All of the data needs to be repeated exactly.

(SUPPLIED ENTRIES begins)

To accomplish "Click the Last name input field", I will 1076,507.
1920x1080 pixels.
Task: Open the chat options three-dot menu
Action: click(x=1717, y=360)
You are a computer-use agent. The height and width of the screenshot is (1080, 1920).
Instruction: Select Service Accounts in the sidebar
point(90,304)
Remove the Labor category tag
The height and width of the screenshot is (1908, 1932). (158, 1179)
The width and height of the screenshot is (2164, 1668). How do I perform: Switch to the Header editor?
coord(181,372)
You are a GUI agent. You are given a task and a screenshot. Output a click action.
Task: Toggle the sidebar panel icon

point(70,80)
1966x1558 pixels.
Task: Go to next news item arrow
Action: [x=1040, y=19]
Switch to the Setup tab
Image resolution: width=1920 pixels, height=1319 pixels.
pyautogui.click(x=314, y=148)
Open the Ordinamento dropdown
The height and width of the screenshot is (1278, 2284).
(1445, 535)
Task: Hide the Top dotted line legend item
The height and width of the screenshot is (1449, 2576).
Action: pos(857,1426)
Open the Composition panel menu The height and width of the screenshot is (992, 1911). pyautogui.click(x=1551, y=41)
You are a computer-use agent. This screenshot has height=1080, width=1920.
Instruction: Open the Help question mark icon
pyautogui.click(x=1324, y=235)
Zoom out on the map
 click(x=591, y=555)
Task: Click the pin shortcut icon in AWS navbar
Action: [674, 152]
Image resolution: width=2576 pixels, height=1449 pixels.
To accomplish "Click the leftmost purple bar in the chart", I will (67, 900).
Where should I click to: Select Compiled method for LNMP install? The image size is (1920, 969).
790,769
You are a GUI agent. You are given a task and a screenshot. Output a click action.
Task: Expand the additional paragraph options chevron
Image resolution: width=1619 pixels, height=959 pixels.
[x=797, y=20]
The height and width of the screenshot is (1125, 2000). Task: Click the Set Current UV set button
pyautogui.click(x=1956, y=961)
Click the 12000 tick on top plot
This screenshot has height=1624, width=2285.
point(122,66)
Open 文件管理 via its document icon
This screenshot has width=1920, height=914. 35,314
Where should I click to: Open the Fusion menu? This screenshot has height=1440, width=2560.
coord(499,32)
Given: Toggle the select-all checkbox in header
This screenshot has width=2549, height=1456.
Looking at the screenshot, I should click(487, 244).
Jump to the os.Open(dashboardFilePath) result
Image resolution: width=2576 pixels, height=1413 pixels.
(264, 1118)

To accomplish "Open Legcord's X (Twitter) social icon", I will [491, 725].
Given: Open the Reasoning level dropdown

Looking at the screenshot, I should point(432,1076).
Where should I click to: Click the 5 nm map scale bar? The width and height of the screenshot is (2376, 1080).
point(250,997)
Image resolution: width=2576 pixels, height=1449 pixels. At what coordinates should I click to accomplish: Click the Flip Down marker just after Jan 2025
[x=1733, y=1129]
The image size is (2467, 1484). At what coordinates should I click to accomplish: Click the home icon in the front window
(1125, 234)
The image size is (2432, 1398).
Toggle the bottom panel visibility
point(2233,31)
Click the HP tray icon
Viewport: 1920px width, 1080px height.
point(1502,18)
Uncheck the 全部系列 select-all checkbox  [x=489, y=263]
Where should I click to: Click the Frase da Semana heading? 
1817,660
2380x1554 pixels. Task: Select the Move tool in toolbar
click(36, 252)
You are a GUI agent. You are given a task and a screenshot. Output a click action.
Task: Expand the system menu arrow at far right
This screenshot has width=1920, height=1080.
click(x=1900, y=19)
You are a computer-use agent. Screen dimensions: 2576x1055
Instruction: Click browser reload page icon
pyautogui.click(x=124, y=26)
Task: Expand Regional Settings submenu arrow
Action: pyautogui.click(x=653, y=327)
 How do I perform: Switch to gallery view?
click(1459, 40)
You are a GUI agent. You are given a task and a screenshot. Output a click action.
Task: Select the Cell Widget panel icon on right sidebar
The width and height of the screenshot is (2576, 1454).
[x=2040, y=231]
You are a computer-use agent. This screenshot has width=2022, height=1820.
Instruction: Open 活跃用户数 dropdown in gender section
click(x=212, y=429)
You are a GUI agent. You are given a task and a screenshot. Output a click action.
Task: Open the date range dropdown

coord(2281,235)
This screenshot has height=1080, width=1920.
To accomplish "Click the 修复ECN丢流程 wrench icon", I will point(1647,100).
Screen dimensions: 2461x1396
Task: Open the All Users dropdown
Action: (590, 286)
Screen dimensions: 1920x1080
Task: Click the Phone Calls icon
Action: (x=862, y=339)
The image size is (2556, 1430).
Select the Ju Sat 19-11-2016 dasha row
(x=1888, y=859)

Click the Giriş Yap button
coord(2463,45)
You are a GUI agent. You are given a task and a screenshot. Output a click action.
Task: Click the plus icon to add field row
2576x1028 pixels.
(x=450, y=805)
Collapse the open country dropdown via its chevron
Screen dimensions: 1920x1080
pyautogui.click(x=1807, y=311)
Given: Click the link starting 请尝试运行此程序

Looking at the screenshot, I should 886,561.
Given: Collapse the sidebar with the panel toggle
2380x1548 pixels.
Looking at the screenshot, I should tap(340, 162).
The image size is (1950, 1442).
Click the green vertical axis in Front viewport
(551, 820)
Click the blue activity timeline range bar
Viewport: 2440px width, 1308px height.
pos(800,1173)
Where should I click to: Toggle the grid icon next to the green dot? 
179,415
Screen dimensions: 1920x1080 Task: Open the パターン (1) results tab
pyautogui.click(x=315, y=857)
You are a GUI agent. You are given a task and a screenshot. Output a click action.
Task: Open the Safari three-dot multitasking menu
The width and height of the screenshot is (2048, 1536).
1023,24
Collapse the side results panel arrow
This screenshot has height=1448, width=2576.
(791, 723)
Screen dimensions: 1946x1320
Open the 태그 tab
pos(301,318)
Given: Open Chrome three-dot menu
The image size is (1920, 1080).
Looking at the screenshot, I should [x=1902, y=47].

(SUPPLIED ENTRIES ends)

=== ANSWER FOR THIS EXERCISE ===
To accomplish "Click the Last name input field", I will 1076,507.
1920x1080 pixels.
Task: Open the chat options three-dot menu
Action: click(x=1717, y=360)
You are a computer-use agent. The height and width of the screenshot is (1080, 1920).
Instruction: Select Service Accounts in the sidebar
point(90,304)
Remove the Labor category tag
The height and width of the screenshot is (1908, 1932). (158, 1179)
The width and height of the screenshot is (2164, 1668). How do I perform: Switch to the Header editor?
coord(181,372)
You are a GUI agent. You are given a task and a screenshot. Output a click action.
Task: Toggle the sidebar panel icon

point(70,80)
1966x1558 pixels.
Task: Go to next news item arrow
Action: [x=1040, y=19]
Switch to the Setup tab
Image resolution: width=1920 pixels, height=1319 pixels.
pyautogui.click(x=314, y=148)
Open the Ordinamento dropdown
The height and width of the screenshot is (1278, 2284).
(1445, 535)
Task: Hide the Top dotted line legend item
The height and width of the screenshot is (1449, 2576).
Action: pos(857,1426)
Open the Composition panel menu The height and width of the screenshot is (992, 1911). pyautogui.click(x=1551, y=41)
You are a computer-use agent. This screenshot has height=1080, width=1920.
Instruction: Open the Help question mark icon
pyautogui.click(x=1324, y=235)
Zoom out on the map
 click(x=591, y=555)
Task: Click the pin shortcut icon in AWS navbar
Action: [674, 152]
Image resolution: width=2576 pixels, height=1449 pixels.
To accomplish "Click the leftmost purple bar in the chart", I will (67, 900).
Where should I click to: Select Compiled method for LNMP install? The image size is (1920, 969).
790,769
You are a GUI agent. You are given a task and a screenshot. Output a click action.
Task: Expand the additional paragraph options chevron
Image resolution: width=1619 pixels, height=959 pixels.
[x=797, y=20]
The height and width of the screenshot is (1125, 2000). Task: Click the Set Current UV set button
pyautogui.click(x=1956, y=961)
Click the 12000 tick on top plot
This screenshot has height=1624, width=2285.
point(122,66)
Open 文件管理 via its document icon
This screenshot has width=1920, height=914. 35,314
Where should I click to: Open the Fusion menu? This screenshot has height=1440, width=2560.
coord(499,32)
Given: Toggle the select-all checkbox in header
This screenshot has width=2549, height=1456.
Looking at the screenshot, I should click(487, 244).
Jump to the os.Open(dashboardFilePath) result
Image resolution: width=2576 pixels, height=1413 pixels.
(264, 1118)

To accomplish "Open Legcord's X (Twitter) social icon", I will [491, 725].
Given: Open the Reasoning level dropdown

Looking at the screenshot, I should point(432,1076).
Where should I click to: Click the 5 nm map scale bar? The width and height of the screenshot is (2376, 1080).
point(250,997)
Image resolution: width=2576 pixels, height=1449 pixels. At what coordinates should I click to accomplish: Click the Flip Down marker just after Jan 2025
[x=1733, y=1129]
The image size is (2467, 1484). At what coordinates should I click to accomplish: Click the home icon in the front window
(1125, 234)
The image size is (2432, 1398).
Toggle the bottom panel visibility
point(2233,31)
Click the HP tray icon
Viewport: 1920px width, 1080px height.
point(1502,18)
Uncheck the 全部系列 select-all checkbox  [x=489, y=263]
Where should I click to: Click the Frase da Semana heading? 
1817,660
2380x1554 pixels. Task: Select the Move tool in toolbar
click(36, 252)
You are a GUI agent. You are given a task and a screenshot. Output a click action.
Task: Expand the system menu arrow at far right
This screenshot has width=1920, height=1080.
click(x=1900, y=19)
You are a computer-use agent. Screen dimensions: 2576x1055
Instruction: Click browser reload page icon
pyautogui.click(x=124, y=26)
Task: Expand Regional Settings submenu arrow
Action: pyautogui.click(x=653, y=327)
 How do I perform: Switch to gallery view?
click(1459, 40)
You are a GUI agent. You are given a task and a screenshot. Output a click action.
Task: Select the Cell Widget panel icon on right sidebar
The width and height of the screenshot is (2576, 1454).
[x=2040, y=231]
You are a computer-use agent. This screenshot has width=2022, height=1820.
Instruction: Open 活跃用户数 dropdown in gender section
click(x=212, y=429)
You are a GUI agent. You are given a task and a screenshot. Output a click action.
Task: Open the date range dropdown

coord(2281,235)
This screenshot has height=1080, width=1920.
To accomplish "Click the 修复ECN丢流程 wrench icon", I will point(1647,100).
Screen dimensions: 2461x1396
Task: Open the All Users dropdown
Action: (590, 286)
Screen dimensions: 1920x1080
Task: Click the Phone Calls icon
Action: (x=862, y=339)
The image size is (2556, 1430).
Select the Ju Sat 19-11-2016 dasha row
(x=1888, y=859)

Click the Giriş Yap button
coord(2463,45)
You are a GUI agent. You are given a task and a screenshot. Output a click action.
Task: Click the plus icon to add field row
2576x1028 pixels.
(x=450, y=805)
Collapse the open country dropdown via its chevron
Screen dimensions: 1920x1080
pyautogui.click(x=1807, y=311)
Given: Click the link starting 请尝试运行此程序

Looking at the screenshot, I should 886,561.
Given: Collapse the sidebar with the panel toggle
2380x1548 pixels.
Looking at the screenshot, I should tap(340, 162).
The image size is (1950, 1442).
Click the green vertical axis in Front viewport
(551, 820)
Click the blue activity timeline range bar
Viewport: 2440px width, 1308px height.
pos(800,1173)
Where should I click to: Toggle the grid icon next to the green dot? 
179,415
Screen dimensions: 1920x1080 Task: Open the パターン (1) results tab
pyautogui.click(x=315, y=857)
You are a GUI agent. You are given a task and a screenshot. Output a click action.
Task: Open the Safari three-dot multitasking menu
The width and height of the screenshot is (2048, 1536).
1023,24
Collapse the side results panel arrow
This screenshot has height=1448, width=2576.
(791, 723)
Screen dimensions: 1946x1320
Open the 태그 tab
pos(301,318)
Given: Open Chrome three-dot menu
The image size is (1920, 1080).
Looking at the screenshot, I should [x=1902, y=47].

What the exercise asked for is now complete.